Their first appointment was at our middle school. Our nearly 20, fifth- through eighth-grade students packed into my classroom, initially hugging the wall opposite the musicians, who sat on a rug on the floor. As their joyful music burst forth, however, the students became enraptured by the rhythms and bounced their heads, tapped their fingers and grinned ear to ear.
The Merasi demonstrated their instruments, some thousands of years old, and Karen Lukas, the founder of Folk Arts Rajasthan, told their story. The middle school students crept forward, and at the end of the presentation, seized the opportunity to try the deceptively simple appearing flat castanets known as khartals. The ice was broken.
The connection carried over into lunch. Merasi are not permitted to eat with members of other castes, but here they shared a lunch table with me and a few students. Two members of the middle school band, a trombone player and a saxophone player, brought their instruments to the table and serenaded the Merasi with “Hot Cross Buns.”

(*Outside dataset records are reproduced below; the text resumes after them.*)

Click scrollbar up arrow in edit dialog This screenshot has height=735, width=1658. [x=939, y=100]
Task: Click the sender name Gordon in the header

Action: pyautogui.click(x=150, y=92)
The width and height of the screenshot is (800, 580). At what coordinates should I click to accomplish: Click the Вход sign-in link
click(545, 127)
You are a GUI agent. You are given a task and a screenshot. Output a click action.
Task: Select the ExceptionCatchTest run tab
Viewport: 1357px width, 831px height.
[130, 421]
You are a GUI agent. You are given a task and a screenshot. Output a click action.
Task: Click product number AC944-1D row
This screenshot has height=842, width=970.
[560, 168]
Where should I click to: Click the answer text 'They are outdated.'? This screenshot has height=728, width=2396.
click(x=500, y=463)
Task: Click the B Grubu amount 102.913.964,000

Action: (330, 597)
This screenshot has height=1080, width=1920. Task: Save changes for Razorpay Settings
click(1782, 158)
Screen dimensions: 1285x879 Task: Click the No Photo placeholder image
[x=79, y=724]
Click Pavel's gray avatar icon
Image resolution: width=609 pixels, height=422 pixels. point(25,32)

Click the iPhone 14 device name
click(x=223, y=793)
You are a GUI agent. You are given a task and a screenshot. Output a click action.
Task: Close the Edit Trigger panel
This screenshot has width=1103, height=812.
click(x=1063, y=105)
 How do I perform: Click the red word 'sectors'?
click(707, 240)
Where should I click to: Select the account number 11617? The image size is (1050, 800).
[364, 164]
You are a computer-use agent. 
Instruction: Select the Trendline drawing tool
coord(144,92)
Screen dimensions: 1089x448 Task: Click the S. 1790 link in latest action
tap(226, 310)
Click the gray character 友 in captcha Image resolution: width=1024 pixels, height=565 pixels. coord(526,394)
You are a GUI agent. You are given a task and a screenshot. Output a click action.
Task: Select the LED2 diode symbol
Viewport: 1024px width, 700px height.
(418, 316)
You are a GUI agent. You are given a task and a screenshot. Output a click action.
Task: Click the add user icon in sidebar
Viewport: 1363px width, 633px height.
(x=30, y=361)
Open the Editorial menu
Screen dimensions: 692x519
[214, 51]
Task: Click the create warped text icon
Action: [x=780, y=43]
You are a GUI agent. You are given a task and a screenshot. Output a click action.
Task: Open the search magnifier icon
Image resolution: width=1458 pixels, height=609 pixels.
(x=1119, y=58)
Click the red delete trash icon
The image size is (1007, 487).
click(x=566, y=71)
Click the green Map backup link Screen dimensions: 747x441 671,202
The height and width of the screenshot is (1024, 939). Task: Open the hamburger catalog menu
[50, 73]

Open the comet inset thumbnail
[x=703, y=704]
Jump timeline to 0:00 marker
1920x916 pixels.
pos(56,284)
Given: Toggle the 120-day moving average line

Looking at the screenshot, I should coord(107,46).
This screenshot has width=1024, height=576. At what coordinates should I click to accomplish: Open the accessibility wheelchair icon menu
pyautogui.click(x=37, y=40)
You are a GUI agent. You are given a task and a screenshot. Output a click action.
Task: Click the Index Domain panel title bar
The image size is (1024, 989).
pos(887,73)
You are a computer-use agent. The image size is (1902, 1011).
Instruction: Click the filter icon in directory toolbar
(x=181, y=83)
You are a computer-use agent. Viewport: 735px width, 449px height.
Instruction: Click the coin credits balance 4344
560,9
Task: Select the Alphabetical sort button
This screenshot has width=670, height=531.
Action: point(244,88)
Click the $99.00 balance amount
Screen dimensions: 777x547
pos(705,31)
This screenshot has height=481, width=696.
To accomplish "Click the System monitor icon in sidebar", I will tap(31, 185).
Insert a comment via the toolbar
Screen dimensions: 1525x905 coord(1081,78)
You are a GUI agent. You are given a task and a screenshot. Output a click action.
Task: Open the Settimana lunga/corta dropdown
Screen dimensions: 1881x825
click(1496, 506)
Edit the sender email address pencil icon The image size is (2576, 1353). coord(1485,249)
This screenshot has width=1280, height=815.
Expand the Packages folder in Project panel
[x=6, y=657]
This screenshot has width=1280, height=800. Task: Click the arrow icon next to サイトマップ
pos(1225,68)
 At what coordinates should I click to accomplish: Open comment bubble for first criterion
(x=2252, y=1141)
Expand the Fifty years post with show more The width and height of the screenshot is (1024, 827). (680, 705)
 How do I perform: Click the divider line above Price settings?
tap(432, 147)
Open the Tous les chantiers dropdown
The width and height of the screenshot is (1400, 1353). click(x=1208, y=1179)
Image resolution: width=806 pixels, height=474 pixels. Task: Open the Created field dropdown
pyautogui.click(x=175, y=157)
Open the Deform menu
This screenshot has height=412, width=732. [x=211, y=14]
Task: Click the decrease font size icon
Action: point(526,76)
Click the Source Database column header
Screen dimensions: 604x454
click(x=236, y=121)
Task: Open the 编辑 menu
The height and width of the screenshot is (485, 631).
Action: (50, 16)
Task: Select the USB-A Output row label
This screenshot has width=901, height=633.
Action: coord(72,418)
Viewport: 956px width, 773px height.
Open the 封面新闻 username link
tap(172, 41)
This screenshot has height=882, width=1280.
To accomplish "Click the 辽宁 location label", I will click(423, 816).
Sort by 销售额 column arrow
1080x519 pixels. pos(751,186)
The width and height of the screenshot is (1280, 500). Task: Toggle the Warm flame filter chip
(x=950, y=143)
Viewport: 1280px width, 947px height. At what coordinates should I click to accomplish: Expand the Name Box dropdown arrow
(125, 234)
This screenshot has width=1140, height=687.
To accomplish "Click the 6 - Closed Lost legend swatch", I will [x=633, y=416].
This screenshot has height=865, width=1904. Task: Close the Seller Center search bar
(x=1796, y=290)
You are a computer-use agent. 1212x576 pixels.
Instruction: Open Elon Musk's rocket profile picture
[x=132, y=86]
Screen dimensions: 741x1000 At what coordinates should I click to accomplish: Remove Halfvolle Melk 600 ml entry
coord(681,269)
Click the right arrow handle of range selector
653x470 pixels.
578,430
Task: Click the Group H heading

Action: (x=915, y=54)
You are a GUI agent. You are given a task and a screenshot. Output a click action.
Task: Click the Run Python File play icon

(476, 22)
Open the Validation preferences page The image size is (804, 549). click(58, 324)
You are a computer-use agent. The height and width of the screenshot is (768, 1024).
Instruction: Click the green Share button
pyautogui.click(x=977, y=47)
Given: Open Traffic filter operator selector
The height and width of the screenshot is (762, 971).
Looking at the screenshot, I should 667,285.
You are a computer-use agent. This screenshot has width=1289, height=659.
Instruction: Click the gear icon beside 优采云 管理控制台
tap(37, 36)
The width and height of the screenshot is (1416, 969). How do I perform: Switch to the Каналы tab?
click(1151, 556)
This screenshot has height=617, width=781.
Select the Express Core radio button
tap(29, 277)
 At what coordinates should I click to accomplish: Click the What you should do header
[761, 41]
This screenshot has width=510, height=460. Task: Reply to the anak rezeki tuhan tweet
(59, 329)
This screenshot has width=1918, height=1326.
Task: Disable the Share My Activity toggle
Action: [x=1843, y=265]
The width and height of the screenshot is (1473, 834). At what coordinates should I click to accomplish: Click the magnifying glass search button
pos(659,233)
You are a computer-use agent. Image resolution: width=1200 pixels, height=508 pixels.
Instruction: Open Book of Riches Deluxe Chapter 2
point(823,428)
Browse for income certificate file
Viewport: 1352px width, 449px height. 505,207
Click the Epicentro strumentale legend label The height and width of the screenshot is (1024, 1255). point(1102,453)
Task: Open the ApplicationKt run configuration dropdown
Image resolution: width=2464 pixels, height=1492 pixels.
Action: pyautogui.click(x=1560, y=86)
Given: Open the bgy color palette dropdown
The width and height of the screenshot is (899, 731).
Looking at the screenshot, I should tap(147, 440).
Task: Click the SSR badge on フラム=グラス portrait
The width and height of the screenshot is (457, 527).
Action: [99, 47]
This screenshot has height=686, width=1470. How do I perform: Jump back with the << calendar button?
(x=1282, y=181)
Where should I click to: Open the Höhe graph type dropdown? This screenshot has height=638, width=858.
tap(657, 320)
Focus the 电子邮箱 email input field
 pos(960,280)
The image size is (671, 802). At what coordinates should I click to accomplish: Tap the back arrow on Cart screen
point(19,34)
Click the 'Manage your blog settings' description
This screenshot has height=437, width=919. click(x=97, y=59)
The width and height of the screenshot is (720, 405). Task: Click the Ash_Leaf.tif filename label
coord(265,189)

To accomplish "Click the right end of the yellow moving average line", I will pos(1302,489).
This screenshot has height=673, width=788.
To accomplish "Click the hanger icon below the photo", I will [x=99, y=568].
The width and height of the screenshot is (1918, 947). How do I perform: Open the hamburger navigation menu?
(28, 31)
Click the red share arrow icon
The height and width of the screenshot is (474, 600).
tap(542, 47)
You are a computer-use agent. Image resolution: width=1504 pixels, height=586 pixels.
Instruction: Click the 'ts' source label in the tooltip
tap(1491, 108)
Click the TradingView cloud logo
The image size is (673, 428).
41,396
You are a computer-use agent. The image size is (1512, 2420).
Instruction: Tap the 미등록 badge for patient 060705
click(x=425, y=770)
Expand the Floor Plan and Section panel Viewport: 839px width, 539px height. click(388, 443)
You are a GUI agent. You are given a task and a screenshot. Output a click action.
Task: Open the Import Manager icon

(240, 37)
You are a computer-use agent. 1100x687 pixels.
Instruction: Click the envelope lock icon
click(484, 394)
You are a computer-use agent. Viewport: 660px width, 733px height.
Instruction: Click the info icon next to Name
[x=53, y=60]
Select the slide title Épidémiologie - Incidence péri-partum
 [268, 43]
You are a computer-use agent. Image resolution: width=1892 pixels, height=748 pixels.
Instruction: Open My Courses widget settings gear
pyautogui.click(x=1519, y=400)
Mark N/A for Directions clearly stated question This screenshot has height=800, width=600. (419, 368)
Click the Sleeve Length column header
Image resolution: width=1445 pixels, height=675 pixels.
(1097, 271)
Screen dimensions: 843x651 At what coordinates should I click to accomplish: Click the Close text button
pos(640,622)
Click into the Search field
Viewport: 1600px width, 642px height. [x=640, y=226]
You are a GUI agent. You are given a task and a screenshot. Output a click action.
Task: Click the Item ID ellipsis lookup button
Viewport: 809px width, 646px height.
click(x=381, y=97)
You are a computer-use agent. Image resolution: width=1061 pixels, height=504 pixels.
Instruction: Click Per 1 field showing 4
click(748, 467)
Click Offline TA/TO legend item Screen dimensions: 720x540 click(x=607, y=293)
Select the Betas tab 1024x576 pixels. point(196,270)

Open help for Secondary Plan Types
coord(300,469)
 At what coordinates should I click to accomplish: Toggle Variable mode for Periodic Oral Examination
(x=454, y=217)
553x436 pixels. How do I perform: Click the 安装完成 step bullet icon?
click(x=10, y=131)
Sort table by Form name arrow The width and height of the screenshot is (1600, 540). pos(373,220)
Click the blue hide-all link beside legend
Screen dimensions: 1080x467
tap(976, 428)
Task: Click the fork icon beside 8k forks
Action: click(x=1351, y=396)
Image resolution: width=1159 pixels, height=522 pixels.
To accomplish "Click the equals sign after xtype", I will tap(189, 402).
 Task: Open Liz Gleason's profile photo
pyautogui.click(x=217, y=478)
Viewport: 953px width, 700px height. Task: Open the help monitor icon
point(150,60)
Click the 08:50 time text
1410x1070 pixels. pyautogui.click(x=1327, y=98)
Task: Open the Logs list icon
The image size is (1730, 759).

When they finished eating their veggie burgers and spaghetti with red sauce, the Merasi returned the favor, eagerly trying the students’ band instruments and entertaining everyone in the process. It culminated in a drum set solo in the school commons. Everyone on both sides was delighted with the cultural exchange.
The Merasi presented to the elementary and high school students as well, and gave an ecstatic community concert in the evening. Two preschool students danced wildly in front of their seats. My own two-year-old daughter sat, sometimes on my lap, sometimes in the seat next to me, transfixed for the whole hour.
Although we’re sometimes short on worldliness on North Haven, I’d briefly lost faith in how long we are on hospitality. Our students, though initially shy, approached these visitors, seemingly different in every observable way, with openness and candor, ready to share their one commonality, music.
During a break, Karen intimated that the Merasi said they felt, as they approached North Haven, as though they were visiting a village in their home state of Rajasthan. Over plates of spaghetti and Turner Farm salad greens, the small worlds of both the Merasi and our students got a little bigger, more brightly colored, and a lot more musical.
Courtney Naliboff lives and teaches on North Haven.